Question

Using Euclid's algorithm find the H.C.F of 135 and 225.

Answer

**step1** Understanding the Goal

We need to find the Highest Common Factor (H.C.F) of two numbers, 135 and 225. The problem asks us to use a specific method called Euclid's algorithm, which involves a series of divisions.

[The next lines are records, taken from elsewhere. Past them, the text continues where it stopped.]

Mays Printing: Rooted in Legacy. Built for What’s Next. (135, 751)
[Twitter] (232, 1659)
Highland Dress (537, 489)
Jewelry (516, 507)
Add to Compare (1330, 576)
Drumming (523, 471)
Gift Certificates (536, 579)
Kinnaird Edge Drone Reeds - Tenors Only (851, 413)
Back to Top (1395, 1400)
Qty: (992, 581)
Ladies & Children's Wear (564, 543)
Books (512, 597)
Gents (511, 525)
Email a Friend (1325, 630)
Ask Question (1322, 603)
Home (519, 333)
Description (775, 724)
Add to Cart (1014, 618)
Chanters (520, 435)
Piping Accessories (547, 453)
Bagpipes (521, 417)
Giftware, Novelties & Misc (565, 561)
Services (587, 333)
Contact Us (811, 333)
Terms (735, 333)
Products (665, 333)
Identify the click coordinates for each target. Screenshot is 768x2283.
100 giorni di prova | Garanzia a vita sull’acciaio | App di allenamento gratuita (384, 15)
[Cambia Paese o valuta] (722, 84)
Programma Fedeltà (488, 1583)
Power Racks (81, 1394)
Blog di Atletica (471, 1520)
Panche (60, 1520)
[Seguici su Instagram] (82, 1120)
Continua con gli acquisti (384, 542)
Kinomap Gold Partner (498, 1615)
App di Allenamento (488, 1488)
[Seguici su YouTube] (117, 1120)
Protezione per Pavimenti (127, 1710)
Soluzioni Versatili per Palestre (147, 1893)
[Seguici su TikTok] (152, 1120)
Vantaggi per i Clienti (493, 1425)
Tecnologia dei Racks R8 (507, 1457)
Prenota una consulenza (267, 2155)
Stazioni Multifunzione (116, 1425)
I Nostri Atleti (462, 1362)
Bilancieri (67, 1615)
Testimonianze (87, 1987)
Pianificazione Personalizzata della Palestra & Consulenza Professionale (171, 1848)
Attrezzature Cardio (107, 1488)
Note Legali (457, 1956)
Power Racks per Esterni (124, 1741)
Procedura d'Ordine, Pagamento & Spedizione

**step2** Applying the First Division

Euclid's algorithm begins by dividing the larger number by the smaller number to find the remainder.
The larger number is 225.
The smaller number is 135.
We divide 225 by 135:
$$225 \div 135 = 1$$ with a remainder.
To find the remainder, we calculate $$225 - (1 \times 135) = 225 - 135 = 90$$.
So, we can write this as: $$225 = 1 \times 135 + 90$$.
The remainder is 90.

**step3** Applying the Second Division

Since the remainder (90) from the previous step is not zero, we continue the process.
Now, the previous smaller number (135) becomes the new larger number, and the previous remainder (90) becomes the new smaller number.
We divide 135 by 90:
$$135 \div 90 = 1$$ with a remainder.
To find the remainder, we calculate $$135 - (1 \times 90) = 135 - 90 = 45$$.
So, we can write this as: $$135 = 1 \times 90 + 45$$.
The remainder is 45.

**step4** Applying the Third Division

The remainder (45) is still not zero, so we continue the process one more time.
Now, the previous smaller number (90) becomes the new larger number, and the previous remainder (45) becomes the new smaller number.
We divide 90 by 45:
$$90 \div 45 = 2$$ with a remainder.
To find the remainder, we calculate $$90 - (2 \times 45) = 90 - 90 = 0$$.
So, we can write this as: $$90 = 2 \times 45 + 0$$.
The remainder is 0.

**step5** Identifying the H.C.F

According to Euclid's algorithm, when the remainder becomes zero, the divisor at that step is the Highest Common Factor (H.C.F).
In our last division (Step 4), when the remainder was 0, the number we divided by (the divisor) was 45.
Therefore, the Highest Common Factor (H.C.F) of 135 and 225 is 45.